Every single record needs to be restated word for word.

(PROVIDED DATA)

══════════════════════════════

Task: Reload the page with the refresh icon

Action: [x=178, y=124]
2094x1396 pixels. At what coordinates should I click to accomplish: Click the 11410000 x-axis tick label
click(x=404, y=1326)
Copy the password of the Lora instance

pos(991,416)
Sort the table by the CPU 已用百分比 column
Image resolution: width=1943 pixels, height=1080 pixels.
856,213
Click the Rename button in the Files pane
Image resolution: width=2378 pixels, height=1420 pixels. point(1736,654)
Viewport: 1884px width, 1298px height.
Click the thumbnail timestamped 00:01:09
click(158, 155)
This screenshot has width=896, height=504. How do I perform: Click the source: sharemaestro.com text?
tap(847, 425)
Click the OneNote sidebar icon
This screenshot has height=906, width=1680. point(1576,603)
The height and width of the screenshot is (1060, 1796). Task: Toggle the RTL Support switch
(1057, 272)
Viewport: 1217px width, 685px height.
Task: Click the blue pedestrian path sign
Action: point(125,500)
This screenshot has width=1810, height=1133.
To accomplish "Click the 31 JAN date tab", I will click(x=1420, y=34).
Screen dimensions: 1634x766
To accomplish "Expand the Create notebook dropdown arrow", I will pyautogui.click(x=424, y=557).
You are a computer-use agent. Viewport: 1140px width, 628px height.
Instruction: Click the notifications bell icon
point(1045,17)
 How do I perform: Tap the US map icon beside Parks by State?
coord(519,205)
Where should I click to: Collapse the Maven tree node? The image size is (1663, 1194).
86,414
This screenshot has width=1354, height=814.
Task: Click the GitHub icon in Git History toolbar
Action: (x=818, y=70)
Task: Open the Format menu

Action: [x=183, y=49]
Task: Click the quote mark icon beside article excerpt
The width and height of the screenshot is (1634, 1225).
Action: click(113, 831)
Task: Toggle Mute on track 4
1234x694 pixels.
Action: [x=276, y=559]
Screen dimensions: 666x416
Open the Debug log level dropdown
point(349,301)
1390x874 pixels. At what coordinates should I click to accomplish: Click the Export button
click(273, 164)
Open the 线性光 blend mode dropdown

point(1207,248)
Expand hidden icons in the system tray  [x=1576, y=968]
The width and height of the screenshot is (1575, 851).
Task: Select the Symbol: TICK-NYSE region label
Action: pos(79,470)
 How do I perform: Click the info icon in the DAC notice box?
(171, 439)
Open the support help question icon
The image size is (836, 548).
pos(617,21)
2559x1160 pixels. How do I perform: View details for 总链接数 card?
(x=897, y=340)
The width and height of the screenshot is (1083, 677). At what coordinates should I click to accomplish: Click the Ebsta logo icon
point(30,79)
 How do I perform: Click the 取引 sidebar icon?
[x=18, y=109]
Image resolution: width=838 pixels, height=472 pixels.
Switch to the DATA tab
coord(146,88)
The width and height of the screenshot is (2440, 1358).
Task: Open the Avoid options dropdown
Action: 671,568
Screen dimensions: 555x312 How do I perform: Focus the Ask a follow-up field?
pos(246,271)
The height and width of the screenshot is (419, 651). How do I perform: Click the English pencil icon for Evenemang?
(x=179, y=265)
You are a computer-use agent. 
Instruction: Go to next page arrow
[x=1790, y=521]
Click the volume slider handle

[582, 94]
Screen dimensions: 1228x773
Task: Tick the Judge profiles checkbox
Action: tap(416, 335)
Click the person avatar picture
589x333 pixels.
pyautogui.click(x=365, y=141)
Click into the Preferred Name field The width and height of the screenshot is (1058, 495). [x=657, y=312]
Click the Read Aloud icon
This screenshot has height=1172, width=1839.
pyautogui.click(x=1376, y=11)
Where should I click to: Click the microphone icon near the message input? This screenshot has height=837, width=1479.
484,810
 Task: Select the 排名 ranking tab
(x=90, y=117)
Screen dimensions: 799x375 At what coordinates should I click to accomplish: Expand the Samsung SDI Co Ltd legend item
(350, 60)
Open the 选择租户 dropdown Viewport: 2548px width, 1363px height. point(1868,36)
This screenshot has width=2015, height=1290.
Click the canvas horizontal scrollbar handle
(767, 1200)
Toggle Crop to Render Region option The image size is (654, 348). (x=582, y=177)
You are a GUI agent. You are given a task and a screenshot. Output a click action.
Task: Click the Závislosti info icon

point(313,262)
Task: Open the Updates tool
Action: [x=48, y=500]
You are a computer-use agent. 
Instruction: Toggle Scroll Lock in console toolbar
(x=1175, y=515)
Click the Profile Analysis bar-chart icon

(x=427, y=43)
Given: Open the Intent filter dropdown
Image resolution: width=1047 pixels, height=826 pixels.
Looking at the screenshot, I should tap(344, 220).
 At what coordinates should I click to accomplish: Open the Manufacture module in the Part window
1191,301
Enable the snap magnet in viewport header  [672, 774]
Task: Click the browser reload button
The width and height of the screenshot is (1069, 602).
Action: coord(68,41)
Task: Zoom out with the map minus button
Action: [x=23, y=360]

══════════════════════════════

(COMPLETED EXERCISE)
Task: Reload the page with the refresh icon

Action: [x=178, y=124]
2094x1396 pixels. At what coordinates should I click to accomplish: Click the 11410000 x-axis tick label
click(x=404, y=1326)
Copy the password of the Lora instance

pos(991,416)
Sort the table by the CPU 已用百分比 column
Image resolution: width=1943 pixels, height=1080 pixels.
856,213
Click the Rename button in the Files pane
Image resolution: width=2378 pixels, height=1420 pixels. point(1736,654)
Viewport: 1884px width, 1298px height.
Click the thumbnail timestamped 00:01:09
click(158, 155)
This screenshot has width=896, height=504. How do I perform: Click the source: sharemaestro.com text?
tap(847, 425)
Click the OneNote sidebar icon
This screenshot has height=906, width=1680. point(1576,603)
The height and width of the screenshot is (1060, 1796). Task: Toggle the RTL Support switch
(1057, 272)
Viewport: 1217px width, 685px height.
Task: Click the blue pedestrian path sign
Action: point(125,500)
This screenshot has width=1810, height=1133.
To accomplish "Click the 31 JAN date tab", I will click(x=1420, y=34).
Screen dimensions: 1634x766
To accomplish "Expand the Create notebook dropdown arrow", I will pyautogui.click(x=424, y=557).
You are a computer-use agent. Viewport: 1140px width, 628px height.
Instruction: Click the notifications bell icon
point(1045,17)
 How do I perform: Tap the US map icon beside Parks by State?
coord(519,205)
Where should I click to: Collapse the Maven tree node? The image size is (1663, 1194).
86,414
This screenshot has width=1354, height=814.
Task: Click the GitHub icon in Git History toolbar
Action: (x=818, y=70)
Task: Open the Format menu

Action: [x=183, y=49]
Task: Click the quote mark icon beside article excerpt
The width and height of the screenshot is (1634, 1225).
Action: click(113, 831)
Task: Toggle Mute on track 4
1234x694 pixels.
Action: [x=276, y=559]
Screen dimensions: 666x416
Open the Debug log level dropdown
point(349,301)
1390x874 pixels. At what coordinates should I click to accomplish: Click the Export button
click(273, 164)
Open the 线性光 blend mode dropdown

point(1207,248)
Expand hidden icons in the system tray  [x=1576, y=968]
The width and height of the screenshot is (1575, 851).
Task: Select the Symbol: TICK-NYSE region label
Action: pos(79,470)
 How do I perform: Click the info icon in the DAC notice box?
(171, 439)
Open the support help question icon
The image size is (836, 548).
pos(617,21)
2559x1160 pixels. How do I perform: View details for 总链接数 card?
(x=897, y=340)
The width and height of the screenshot is (1083, 677). At what coordinates should I click to accomplish: Click the Ebsta logo icon
point(30,79)
 How do I perform: Click the 取引 sidebar icon?
[x=18, y=109]
Image resolution: width=838 pixels, height=472 pixels.
Switch to the DATA tab
coord(146,88)
The width and height of the screenshot is (2440, 1358).
Task: Open the Avoid options dropdown
Action: 671,568
Screen dimensions: 555x312 How do I perform: Focus the Ask a follow-up field?
pos(246,271)
The height and width of the screenshot is (419, 651). How do I perform: Click the English pencil icon for Evenemang?
(x=179, y=265)
You are a computer-use agent. 
Instruction: Go to next page arrow
[x=1790, y=521]
Click the volume slider handle

[582, 94]
Screen dimensions: 1228x773
Task: Tick the Judge profiles checkbox
Action: tap(416, 335)
Click the person avatar picture
589x333 pixels.
pyautogui.click(x=365, y=141)
Click into the Preferred Name field The width and height of the screenshot is (1058, 495). [x=657, y=312]
Click the Read Aloud icon
This screenshot has height=1172, width=1839.
pyautogui.click(x=1376, y=11)
Where should I click to: Click the microphone icon near the message input? This screenshot has height=837, width=1479.
484,810
 Task: Select the 排名 ranking tab
(x=90, y=117)
Screen dimensions: 799x375 At what coordinates should I click to accomplish: Expand the Samsung SDI Co Ltd legend item
(350, 60)
Open the 选择租户 dropdown Viewport: 2548px width, 1363px height. point(1868,36)
This screenshot has width=2015, height=1290.
Click the canvas horizontal scrollbar handle
(767, 1200)
Toggle Crop to Render Region option The image size is (654, 348). (x=582, y=177)
You are a GUI agent. You are given a task and a screenshot. Output a click action.
Task: Click the Závislosti info icon

point(313,262)
Task: Open the Updates tool
Action: [x=48, y=500]
You are a computer-use agent. 
Instruction: Toggle Scroll Lock in console toolbar
(x=1175, y=515)
Click the Profile Analysis bar-chart icon

(x=427, y=43)
Given: Open the Intent filter dropdown
Image resolution: width=1047 pixels, height=826 pixels.
Looking at the screenshot, I should tap(344, 220).
 At what coordinates should I click to accomplish: Open the Manufacture module in the Part window
1191,301
Enable the snap magnet in viewport header  [672, 774]
Task: Click the browser reload button
The width and height of the screenshot is (1069, 602).
Action: coord(68,41)
Task: Zoom out with the map minus button
Action: [x=23, y=360]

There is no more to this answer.